19.11.2013 07:00 experimentelle Auffassung

Ausstellung in Hamburg: Gego - Line as Object in der Galerie der Gegenwart

gego line as objekt ausstellung in hamburg

Die Ausstellung umfasst ca. 120 Skulpturen und Zeichnungen aus allen Werkphasen der Künstlerin; © Fundación Gego

gego ausstellung in der galerie der gegenwartgego zeichnung skulptur Gertrud Goldschmidt
Von: GFDK - Hamburger Kunsthalle

Gertrud Goldschmidt (Hamburg, 1912 – Caracas, 1994) genannt ‚Gego', zählt zu den bedeutendsten Künstlerinnen Südamerikas. In Hamburg geboren und aufgewachsen, studierte sie in Stuttgart Architektur, bevor sie wegen ihrer jüdischen Abstammung 1939 nach Venezuela emigrieren musste. Dort begann Gego als freie Künstlerin zu arbeiten und zu lehren.

Ausstellung in Hamburg

Mit ihren filigranen, rhizom-artig angelegten Objekten aus Draht und Metall stellte Gego ein Verständnis von Skulptur in Frage, das traditionell über Masse und Volumen definiert wird. Das Bestreben der Künstlerin nach Transparenz und Leichtigkeit kommt auch in ihren zahlreichen Arbeiten auf Papier zum Ausdruck, bei denen sie die Linie als Objekt einsetzte.

Gego Line as Objekt

Ihre revolutionäre und zugleich experimentelle Auffassung von Skulptur und Zeichnung im Raum wurde in Südamerika wegweisend für eine junge Generation von Künstlern und hat die zeitgenössische Kunst weit über Venezuela hinaus geprägt. In Europa hingegen ist Gegos Werk bislang wenig bekannt. Die Ausstellung umfasst ca. 120 Skulpturen und Zeichnungen aus allen Werkphasen der Künstlerin und bietet damit eine seltene und in Deutschland erstmalige Gelegenheit, das einzigartige Werk Gegos in dieser Fülle zu erleben.

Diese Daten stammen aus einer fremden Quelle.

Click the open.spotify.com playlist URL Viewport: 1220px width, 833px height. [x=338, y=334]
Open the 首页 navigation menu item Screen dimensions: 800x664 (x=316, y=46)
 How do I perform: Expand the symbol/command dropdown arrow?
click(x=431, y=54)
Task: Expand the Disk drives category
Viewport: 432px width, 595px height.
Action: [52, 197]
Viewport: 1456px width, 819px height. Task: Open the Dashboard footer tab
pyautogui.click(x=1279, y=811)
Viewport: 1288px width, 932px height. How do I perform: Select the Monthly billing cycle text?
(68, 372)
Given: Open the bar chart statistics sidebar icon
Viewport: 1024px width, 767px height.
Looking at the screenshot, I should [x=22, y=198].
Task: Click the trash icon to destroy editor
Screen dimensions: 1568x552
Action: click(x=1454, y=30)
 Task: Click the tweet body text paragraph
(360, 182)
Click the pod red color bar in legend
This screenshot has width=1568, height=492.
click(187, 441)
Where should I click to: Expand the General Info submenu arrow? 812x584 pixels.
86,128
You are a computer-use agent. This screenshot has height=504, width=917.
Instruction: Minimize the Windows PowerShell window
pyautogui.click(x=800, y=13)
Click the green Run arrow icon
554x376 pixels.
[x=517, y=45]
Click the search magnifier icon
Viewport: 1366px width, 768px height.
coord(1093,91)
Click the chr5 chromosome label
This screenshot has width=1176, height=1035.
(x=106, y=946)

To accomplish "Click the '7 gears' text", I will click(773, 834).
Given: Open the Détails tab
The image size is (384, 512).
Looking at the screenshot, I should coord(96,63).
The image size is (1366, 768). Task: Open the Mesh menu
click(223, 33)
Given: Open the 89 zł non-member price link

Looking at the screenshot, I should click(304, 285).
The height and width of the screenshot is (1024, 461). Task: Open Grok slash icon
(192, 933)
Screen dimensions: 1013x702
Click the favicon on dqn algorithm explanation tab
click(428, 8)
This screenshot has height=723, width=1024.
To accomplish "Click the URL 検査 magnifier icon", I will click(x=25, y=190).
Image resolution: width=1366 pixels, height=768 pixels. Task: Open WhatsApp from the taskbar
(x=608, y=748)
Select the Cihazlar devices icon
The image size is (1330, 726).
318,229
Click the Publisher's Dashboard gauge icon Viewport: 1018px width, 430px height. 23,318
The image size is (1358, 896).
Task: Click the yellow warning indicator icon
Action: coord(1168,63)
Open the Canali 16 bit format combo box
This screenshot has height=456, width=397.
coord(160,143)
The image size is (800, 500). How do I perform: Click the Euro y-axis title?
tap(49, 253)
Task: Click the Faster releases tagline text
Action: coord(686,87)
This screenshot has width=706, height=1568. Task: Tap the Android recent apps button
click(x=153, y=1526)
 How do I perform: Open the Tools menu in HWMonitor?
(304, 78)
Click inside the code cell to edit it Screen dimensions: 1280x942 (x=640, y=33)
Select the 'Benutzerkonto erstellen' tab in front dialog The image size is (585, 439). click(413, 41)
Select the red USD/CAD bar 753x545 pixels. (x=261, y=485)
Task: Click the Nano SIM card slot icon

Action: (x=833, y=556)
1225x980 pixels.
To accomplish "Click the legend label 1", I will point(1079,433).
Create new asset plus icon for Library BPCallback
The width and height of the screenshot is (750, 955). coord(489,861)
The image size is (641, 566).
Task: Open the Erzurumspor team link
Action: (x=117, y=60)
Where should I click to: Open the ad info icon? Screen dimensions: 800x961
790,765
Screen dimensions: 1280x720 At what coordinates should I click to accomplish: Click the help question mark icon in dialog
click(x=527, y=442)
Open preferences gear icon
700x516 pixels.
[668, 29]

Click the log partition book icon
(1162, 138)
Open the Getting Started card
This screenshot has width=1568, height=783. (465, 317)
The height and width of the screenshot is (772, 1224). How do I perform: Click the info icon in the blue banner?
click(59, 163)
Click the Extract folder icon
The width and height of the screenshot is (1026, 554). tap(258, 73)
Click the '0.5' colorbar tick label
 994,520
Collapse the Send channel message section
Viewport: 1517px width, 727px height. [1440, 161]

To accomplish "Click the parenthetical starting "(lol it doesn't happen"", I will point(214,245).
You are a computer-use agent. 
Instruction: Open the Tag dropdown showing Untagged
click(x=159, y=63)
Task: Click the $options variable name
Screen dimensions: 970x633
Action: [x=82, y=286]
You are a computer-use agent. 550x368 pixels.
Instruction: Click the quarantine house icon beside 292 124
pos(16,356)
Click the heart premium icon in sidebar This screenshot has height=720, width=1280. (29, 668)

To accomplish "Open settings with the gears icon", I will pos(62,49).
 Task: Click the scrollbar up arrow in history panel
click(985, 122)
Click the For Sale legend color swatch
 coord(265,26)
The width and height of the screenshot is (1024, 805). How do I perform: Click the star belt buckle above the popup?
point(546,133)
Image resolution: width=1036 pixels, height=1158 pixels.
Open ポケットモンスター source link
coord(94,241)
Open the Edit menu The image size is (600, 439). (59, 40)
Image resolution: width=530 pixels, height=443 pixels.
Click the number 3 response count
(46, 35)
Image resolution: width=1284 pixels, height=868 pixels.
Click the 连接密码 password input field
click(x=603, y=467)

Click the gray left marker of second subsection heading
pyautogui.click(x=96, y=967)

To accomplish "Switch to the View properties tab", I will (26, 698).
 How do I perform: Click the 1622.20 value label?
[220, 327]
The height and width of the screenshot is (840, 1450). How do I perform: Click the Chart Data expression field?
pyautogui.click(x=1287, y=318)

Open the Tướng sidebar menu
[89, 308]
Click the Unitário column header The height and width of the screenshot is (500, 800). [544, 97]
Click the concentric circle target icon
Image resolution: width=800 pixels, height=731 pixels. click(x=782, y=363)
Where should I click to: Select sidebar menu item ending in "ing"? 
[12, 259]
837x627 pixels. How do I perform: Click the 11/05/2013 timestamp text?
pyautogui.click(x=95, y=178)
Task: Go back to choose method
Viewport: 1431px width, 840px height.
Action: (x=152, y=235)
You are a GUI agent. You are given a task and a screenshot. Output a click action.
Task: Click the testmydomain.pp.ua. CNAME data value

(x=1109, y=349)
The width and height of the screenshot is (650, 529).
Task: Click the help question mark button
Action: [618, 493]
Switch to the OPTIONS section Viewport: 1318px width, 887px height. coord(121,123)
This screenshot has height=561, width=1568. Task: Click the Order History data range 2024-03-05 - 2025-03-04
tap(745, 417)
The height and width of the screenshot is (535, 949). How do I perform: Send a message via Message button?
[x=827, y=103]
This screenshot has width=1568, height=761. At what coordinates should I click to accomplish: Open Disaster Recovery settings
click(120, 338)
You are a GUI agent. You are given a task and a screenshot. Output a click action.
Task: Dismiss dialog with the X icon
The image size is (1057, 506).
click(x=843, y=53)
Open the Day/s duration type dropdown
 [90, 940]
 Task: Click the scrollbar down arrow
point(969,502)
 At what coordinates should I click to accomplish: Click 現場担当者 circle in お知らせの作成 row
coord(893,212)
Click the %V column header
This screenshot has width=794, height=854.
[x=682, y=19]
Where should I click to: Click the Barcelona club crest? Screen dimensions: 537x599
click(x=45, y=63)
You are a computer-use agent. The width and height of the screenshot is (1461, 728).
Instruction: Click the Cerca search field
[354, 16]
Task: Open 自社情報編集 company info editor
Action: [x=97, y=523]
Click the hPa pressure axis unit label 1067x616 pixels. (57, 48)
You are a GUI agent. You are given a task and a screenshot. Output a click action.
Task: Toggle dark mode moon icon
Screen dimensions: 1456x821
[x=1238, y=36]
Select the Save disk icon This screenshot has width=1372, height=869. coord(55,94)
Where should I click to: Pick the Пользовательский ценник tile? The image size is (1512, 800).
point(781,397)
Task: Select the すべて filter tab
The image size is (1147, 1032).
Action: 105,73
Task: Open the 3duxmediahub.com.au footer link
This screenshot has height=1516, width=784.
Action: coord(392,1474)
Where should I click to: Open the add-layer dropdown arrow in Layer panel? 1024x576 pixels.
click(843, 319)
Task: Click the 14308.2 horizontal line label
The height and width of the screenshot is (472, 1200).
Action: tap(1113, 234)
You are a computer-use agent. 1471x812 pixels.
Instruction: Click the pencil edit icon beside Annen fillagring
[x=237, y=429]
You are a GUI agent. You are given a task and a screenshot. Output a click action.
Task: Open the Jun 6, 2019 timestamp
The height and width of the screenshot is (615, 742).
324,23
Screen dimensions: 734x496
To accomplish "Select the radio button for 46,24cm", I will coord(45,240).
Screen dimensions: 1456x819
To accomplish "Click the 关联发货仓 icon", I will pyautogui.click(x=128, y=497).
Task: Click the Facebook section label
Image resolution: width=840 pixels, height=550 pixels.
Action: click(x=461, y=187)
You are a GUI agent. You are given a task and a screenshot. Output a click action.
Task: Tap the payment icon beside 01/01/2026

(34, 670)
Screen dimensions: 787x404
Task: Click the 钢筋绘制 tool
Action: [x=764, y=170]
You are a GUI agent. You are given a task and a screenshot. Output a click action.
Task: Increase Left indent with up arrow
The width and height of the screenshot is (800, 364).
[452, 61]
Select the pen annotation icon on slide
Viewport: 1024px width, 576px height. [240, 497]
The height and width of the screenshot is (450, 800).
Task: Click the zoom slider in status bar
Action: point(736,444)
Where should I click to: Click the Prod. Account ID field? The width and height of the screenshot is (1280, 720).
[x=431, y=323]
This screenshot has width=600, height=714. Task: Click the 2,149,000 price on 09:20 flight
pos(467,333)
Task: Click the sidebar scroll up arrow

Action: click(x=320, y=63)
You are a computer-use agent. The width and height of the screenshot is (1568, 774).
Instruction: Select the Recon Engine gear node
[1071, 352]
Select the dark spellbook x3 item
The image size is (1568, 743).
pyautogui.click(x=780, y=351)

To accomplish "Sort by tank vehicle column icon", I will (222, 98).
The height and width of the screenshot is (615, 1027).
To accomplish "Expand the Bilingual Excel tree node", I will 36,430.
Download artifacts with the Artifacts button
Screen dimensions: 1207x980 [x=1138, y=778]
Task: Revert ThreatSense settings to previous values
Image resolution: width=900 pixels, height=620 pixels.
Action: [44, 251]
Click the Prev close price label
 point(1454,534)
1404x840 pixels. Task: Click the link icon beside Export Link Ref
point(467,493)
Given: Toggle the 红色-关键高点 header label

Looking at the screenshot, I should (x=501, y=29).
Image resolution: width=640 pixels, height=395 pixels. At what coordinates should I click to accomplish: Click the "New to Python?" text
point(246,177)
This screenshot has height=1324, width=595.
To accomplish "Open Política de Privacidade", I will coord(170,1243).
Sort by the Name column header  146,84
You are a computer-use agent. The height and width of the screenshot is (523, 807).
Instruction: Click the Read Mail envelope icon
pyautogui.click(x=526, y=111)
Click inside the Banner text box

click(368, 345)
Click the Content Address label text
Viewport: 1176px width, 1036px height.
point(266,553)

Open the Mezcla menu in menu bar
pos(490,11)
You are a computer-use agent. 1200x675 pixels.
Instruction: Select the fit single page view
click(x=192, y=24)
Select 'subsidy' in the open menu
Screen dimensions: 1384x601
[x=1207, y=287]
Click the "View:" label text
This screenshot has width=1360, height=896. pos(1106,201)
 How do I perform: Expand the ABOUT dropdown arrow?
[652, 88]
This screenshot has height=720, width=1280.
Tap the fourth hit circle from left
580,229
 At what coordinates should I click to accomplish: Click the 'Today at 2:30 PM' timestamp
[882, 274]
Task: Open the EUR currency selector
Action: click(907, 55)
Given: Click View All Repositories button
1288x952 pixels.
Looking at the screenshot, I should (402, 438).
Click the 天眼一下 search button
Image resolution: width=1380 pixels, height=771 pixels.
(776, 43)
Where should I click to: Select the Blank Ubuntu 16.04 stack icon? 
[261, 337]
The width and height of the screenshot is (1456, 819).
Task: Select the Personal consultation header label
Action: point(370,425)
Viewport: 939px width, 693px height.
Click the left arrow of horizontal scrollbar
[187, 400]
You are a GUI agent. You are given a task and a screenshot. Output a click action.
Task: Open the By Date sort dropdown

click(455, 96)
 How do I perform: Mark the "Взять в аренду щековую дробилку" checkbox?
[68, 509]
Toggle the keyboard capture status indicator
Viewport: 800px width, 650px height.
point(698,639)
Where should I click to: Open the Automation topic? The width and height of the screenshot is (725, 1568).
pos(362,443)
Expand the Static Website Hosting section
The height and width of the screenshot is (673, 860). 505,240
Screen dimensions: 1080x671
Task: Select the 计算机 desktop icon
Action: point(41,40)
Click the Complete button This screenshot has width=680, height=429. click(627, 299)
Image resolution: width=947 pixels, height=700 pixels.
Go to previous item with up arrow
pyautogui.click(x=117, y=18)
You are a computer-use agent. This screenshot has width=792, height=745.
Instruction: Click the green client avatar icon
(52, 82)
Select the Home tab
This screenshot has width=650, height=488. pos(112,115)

Galerie der Gegenwart in Hamburg

Zeitgleich zur Ausstellung Gego ist im 3. Obergeschoss der Galerie der Gegenwart die Ausstellung Eva Hesse. One More than One zu sehen. Mit den beiden Ausstellungen werden erstmals zwei international hochkarätige Künstlerinnen und gebürtige Hamburgerinnen im Dialog vorgestellt. So gelten Gego und Eva Hesse (Hamburg, 1936 – New York, 1970) auf je eigene Weise als Pionierinnen für Rauminstallationen und die Verwendung ungewöhnlicher Materialien im Kunstkontext.